Question

In the following exercises, find the average value $$f_{\text { ave }}$$ of $$f$$ between $$a$$ and $$b,$$ and find a point $$c,$$ where $$f(c)=f_{\text { ave. }}$$$$f(x)=x^{5}, a=-1, b=1$$

Answer

**step1 Understand the Concept of Average Value of a Function**

For a continuous function $$f(x)$$ over an interval $$[a, b]$$, its average value, denoted as $$f_{\text{ave}}$$, represents the constant height of a rectangle over the same interval that would have the same area as the region under the curve of $$f(x)$$. This average value is calculated using a concept from calculus called integration. The formula for the average value of a function is:

$$f_{\text{ave}} = \frac{1}{b-a} \int_{a}^{b} f(x) \, dx$$

In this problem, we are given the function $$f(x) = x^5$$ and the interval $$[a, b] = [-1, 1]$$. First, we calculate the length of the interval, $$b-a$$.

$$b-a = 1 - (-1) = 2$$

**step2 Evaluate the Definite Integral**

Next, we need to evaluate the definite integral of the function $$f(x) = x^5$$ from $$a = -1$$ to $$b = 1$$. The integral of $$x^n$$ is $$\frac{x^{n+1}}{n+1}$$. For $$x^5$$, the integral is $$\frac{x^{5+1}}{5+1} = \frac{x^6}{6}$$. We then evaluate this antiderivative at the upper limit (b) and subtract its value at the lower limit (a).

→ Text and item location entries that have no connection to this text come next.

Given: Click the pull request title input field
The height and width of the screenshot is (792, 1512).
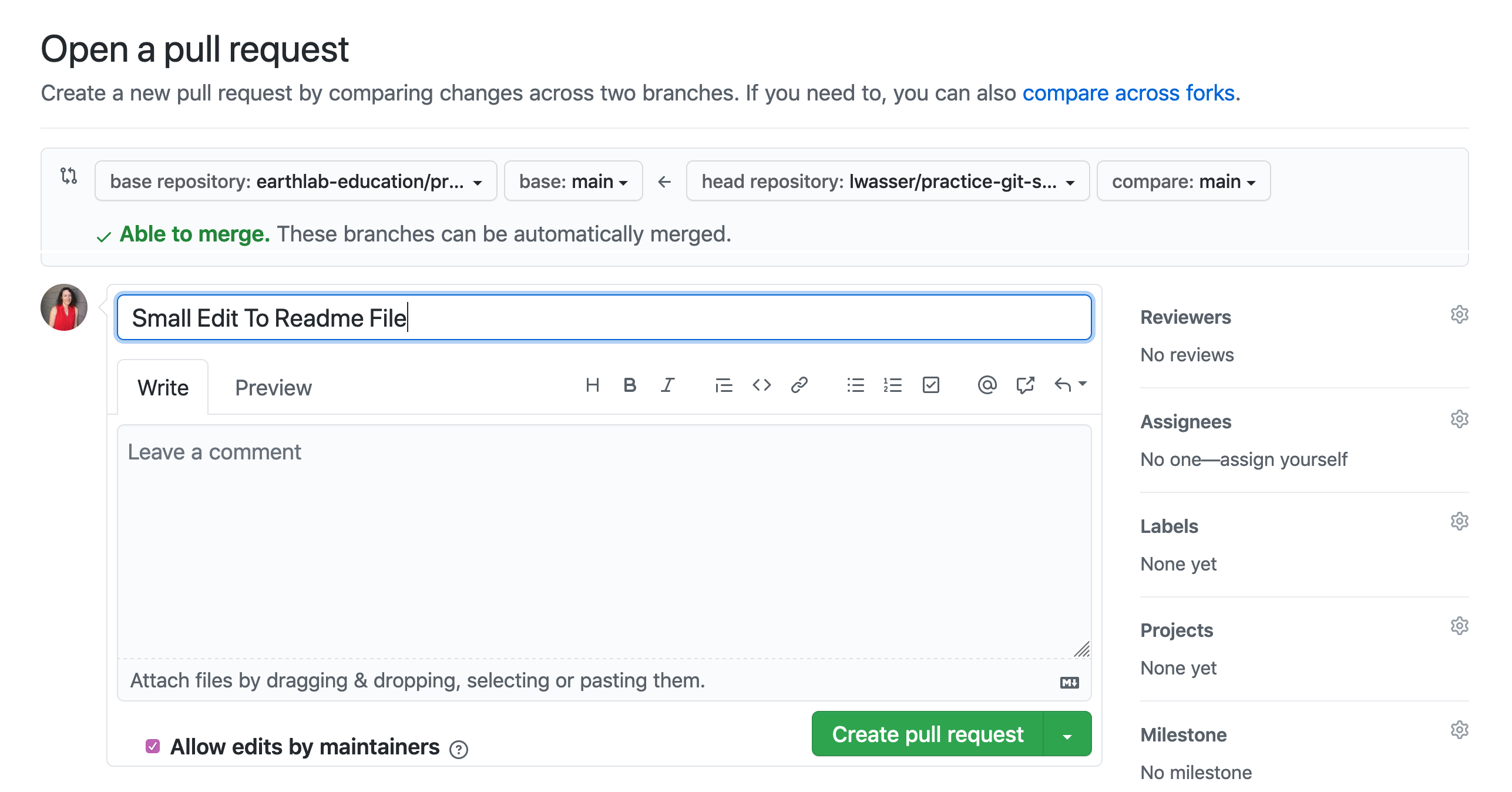Looking at the screenshot, I should pos(602,318).
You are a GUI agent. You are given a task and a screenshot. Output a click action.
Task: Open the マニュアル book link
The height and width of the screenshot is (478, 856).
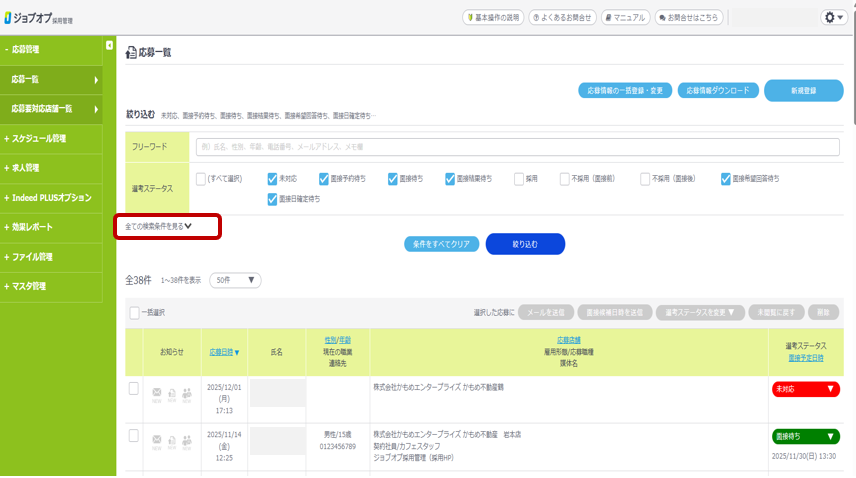point(625,18)
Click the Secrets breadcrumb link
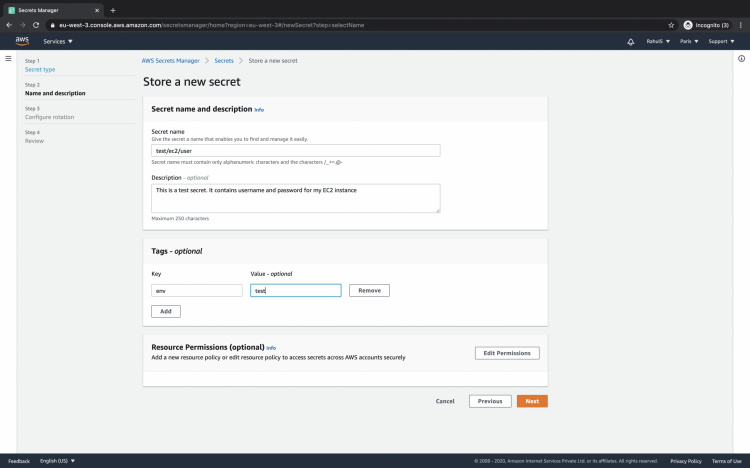The height and width of the screenshot is (468, 750). (x=224, y=61)
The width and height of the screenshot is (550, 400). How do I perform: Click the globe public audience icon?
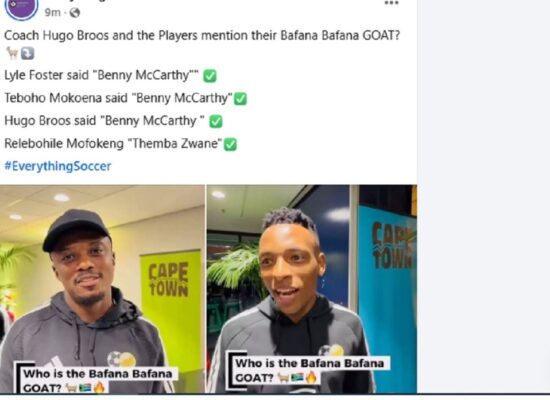pyautogui.click(x=75, y=13)
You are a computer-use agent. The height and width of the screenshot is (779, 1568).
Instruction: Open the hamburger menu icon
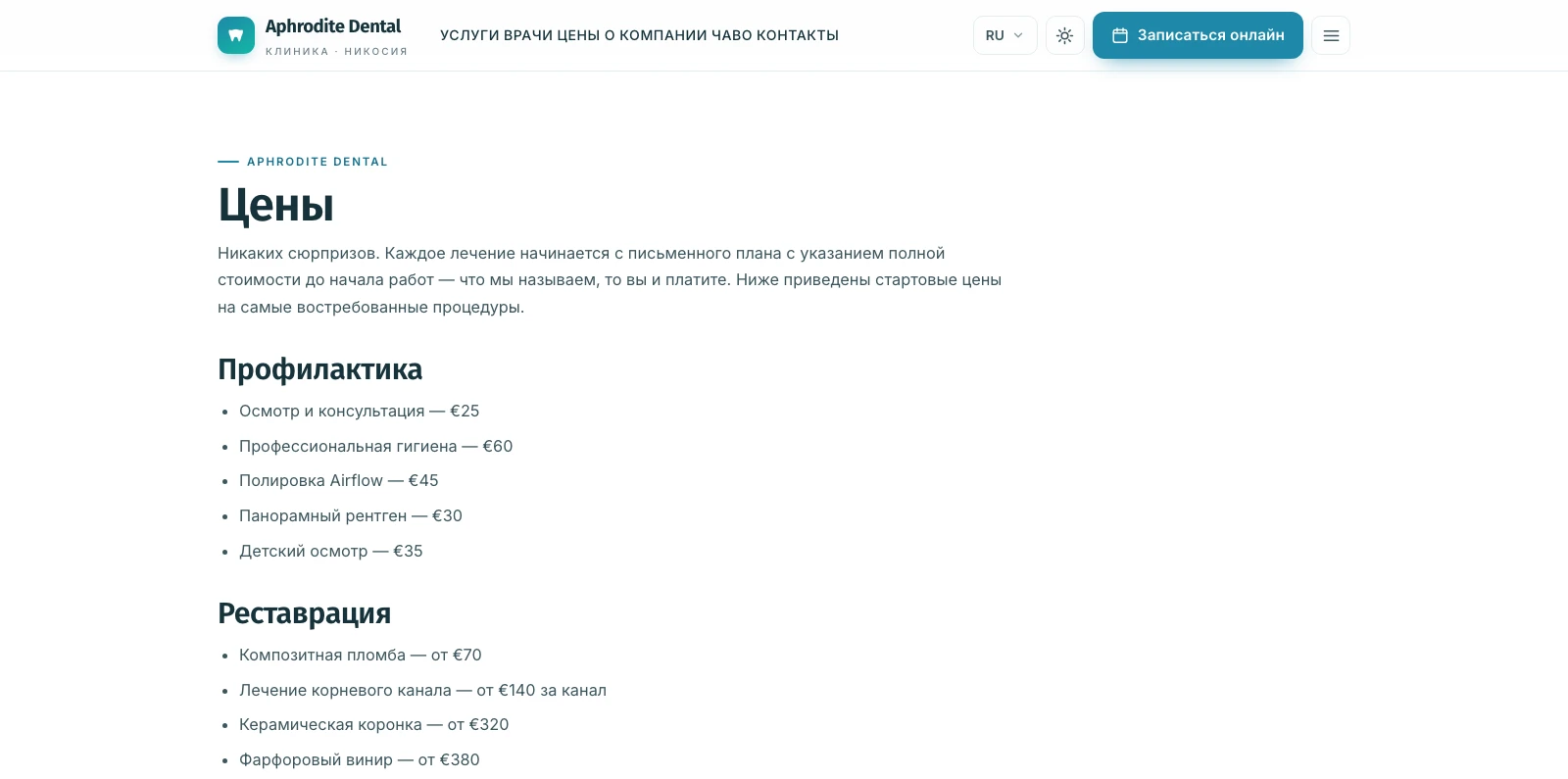[1331, 35]
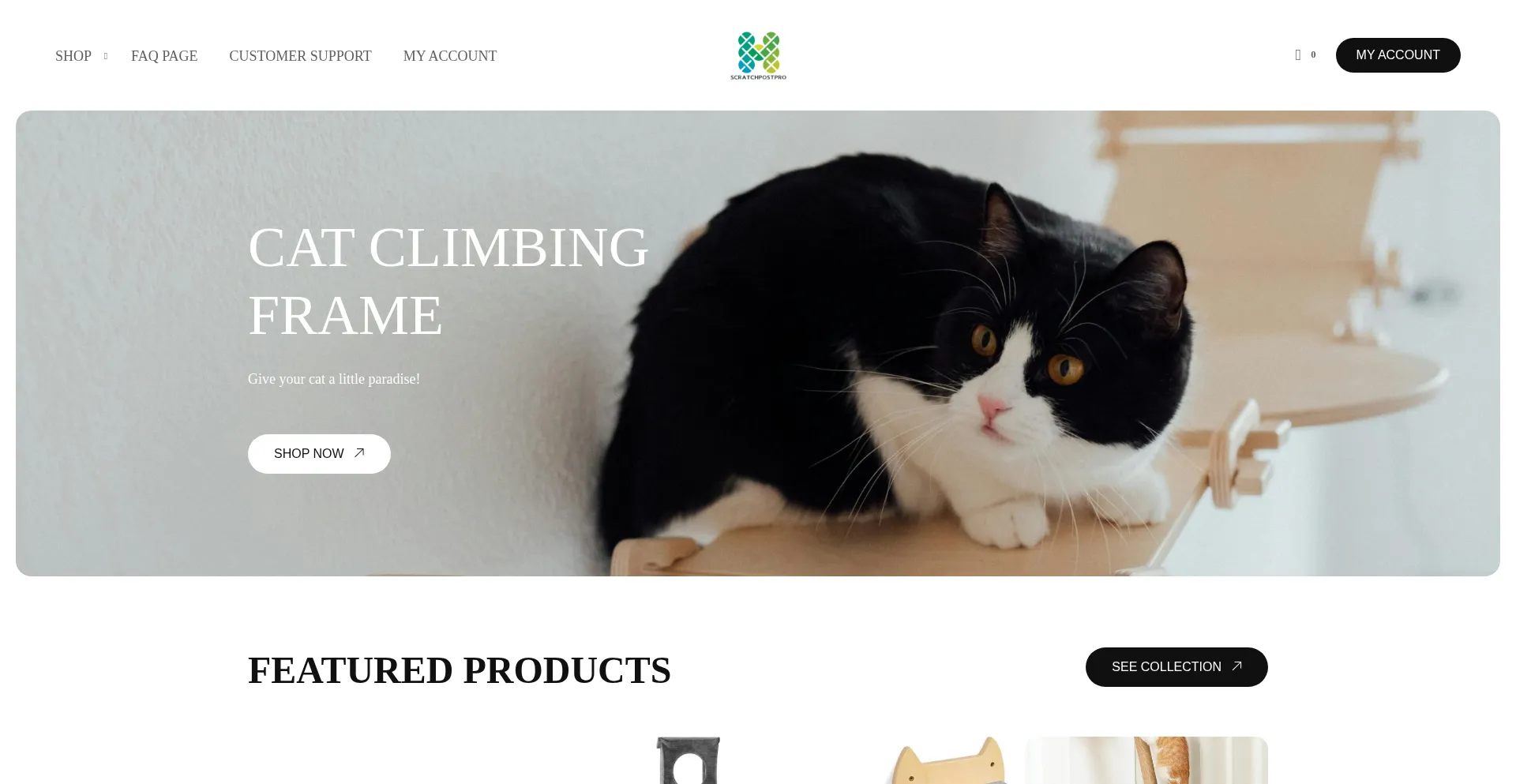1516x784 pixels.
Task: Expand the Shop dropdown arrow
Action: point(106,56)
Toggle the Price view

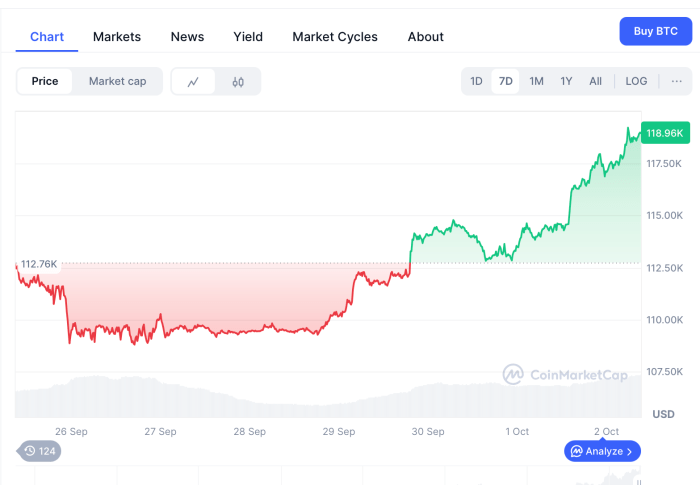(45, 81)
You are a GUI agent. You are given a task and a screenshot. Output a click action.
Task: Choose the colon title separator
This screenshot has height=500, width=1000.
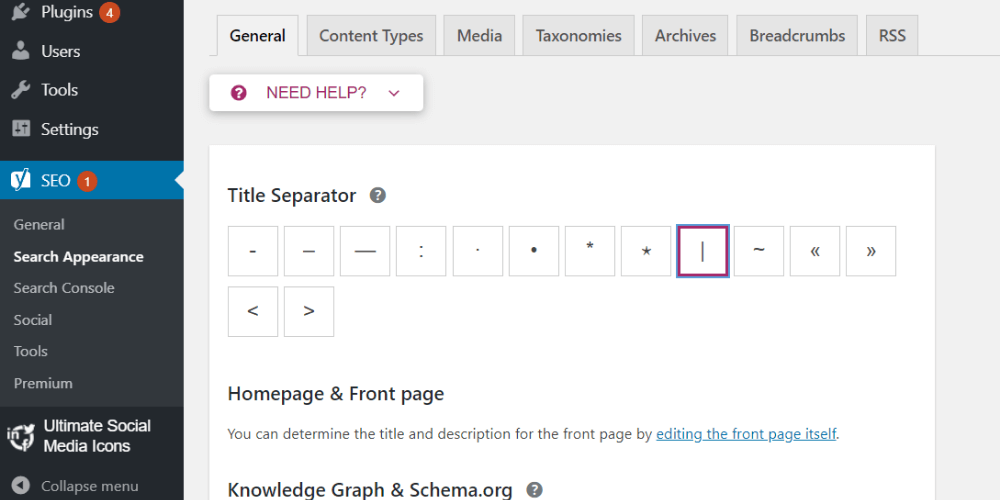click(421, 251)
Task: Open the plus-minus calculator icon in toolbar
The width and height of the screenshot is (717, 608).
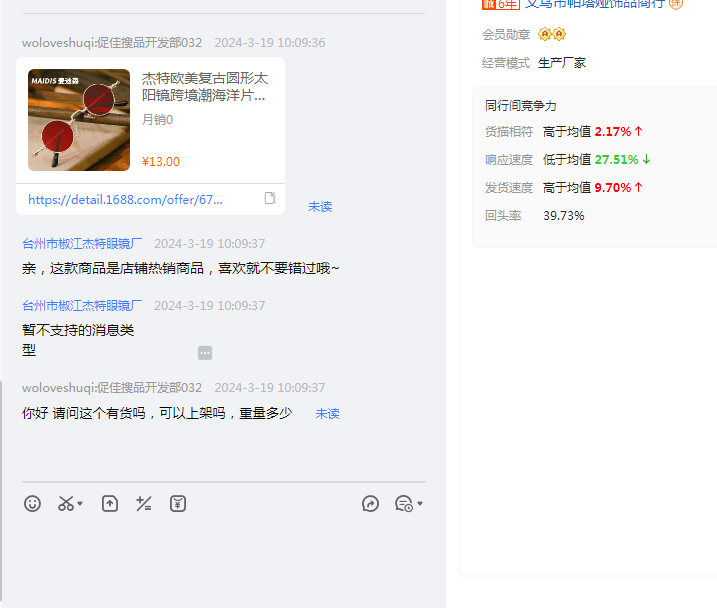Action: (144, 504)
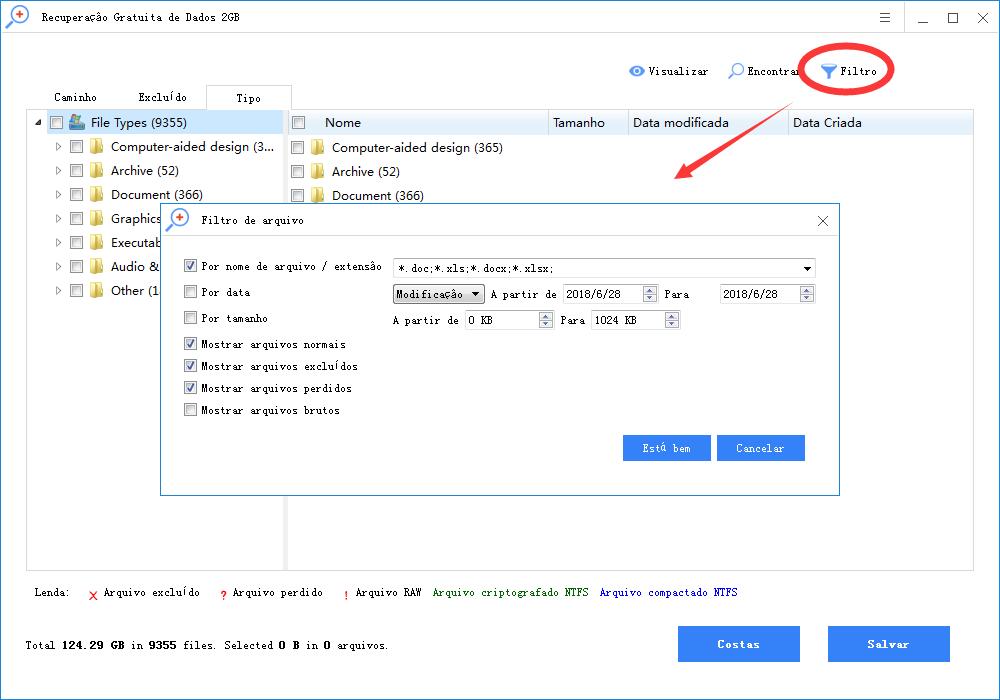Open the file extension dropdown list

point(806,269)
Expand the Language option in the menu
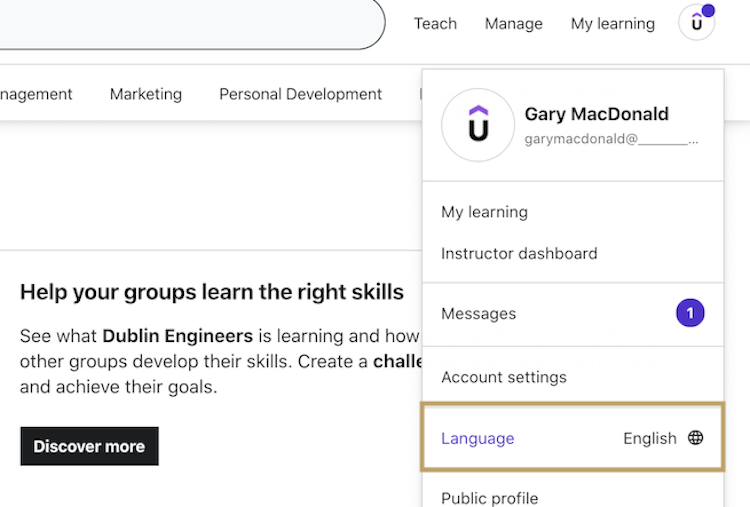Screen dimensions: 750x507 [478, 438]
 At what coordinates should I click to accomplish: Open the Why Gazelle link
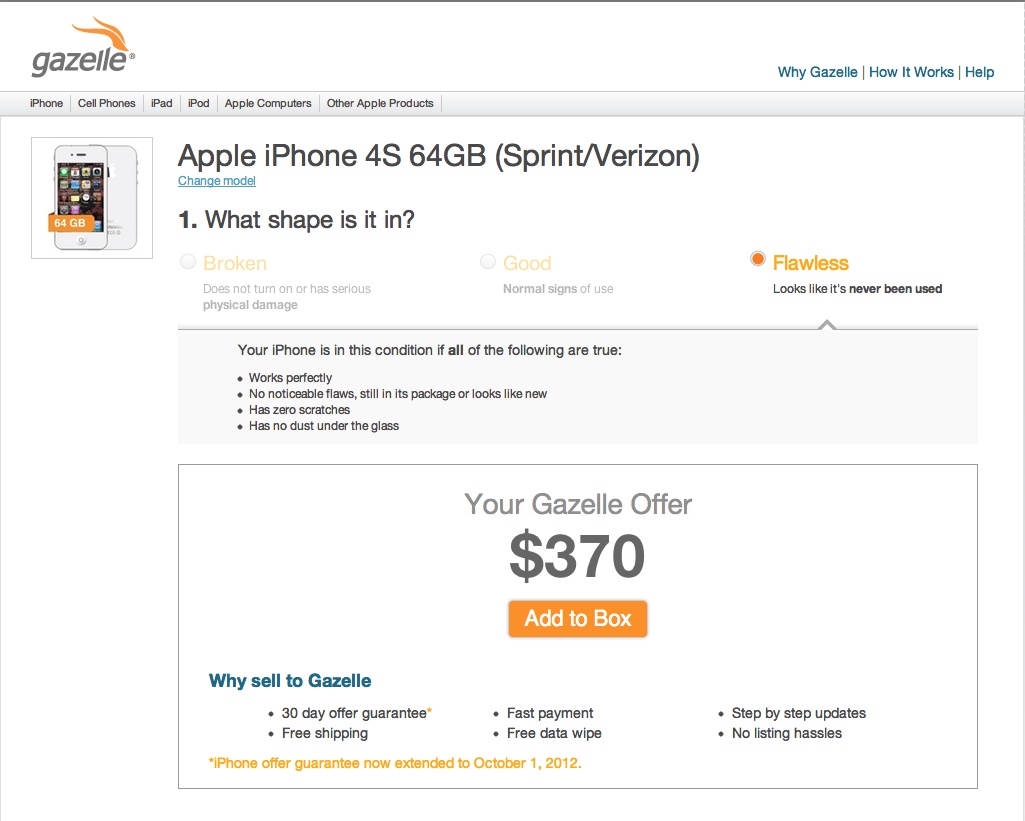coord(817,73)
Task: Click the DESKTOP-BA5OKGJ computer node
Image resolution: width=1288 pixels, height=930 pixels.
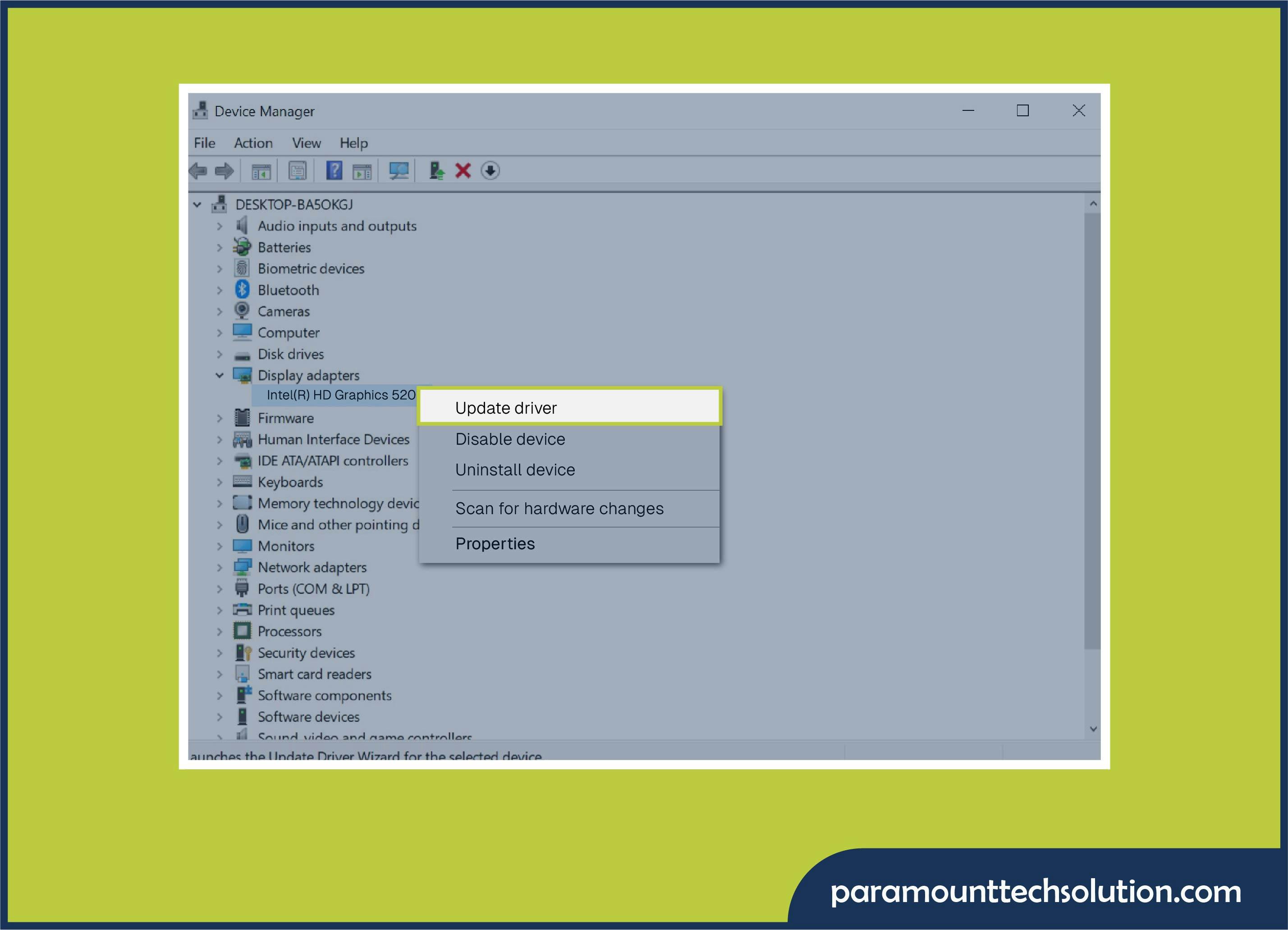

$$\int_{-1}^{1} x^5 \, dx = \left[ \frac{x^6}{6} \right]_{-1}^{1}$$

$$= \frac{(1)^6}{6} - \frac{(-1)^6}{6}$$

$$= \frac{1}{6} - \frac{1}{6}$$

$$= 0$$

Alternatively, we can observe that $$f(x) = x^5$$ is an odd function (meaning $$f(-x) = -f(x)$$). For any odd function integrated over a symmetric interval $$[-a, a]$$, the value of the definite integral is 0. Since $$f(x)=x^5$$ is odd and the interval is $$[-1, 1]$$, the integral is directly 0.

**step3 Calculate the Average Value**

Now, we substitute the calculated interval length and the integral value into the formula for the average value of the function.

$$f_{\text{ave}} = \frac{1}{b-a} \int_{a}^{b} f(x) \, dx$$

Using the values we found:

$$f_{\text{ave}} = \frac{1}{2} \times 0$$

$$f_{\text{ave}} = 0$$

**step4 Find the Point c where f(c) equals the Average Value**

The problem asks us to find a point $$c$$ within the interval $$[-1, 1]$$ such that the function's value at $$c$$ is equal to the average value we just calculated. So, we need to solve the equation $$f(c) = f_{\text{ave}}$$.

$$f(c) = 0$$

Since $$f(x) = x^5$$, we substitute $$c$$ for $$x$$.

$$c^5 = 0$$

To find $$c$$, we take the fifth root of both sides.

$$c = \sqrt[5]{0}$$

$$c = 0$$

Finally, we check if this value of $$c$$ lies within the given interval $$[-1, 1]$$. Since $$0$$ is between $$-1$$ and $$1$$, this value is valid.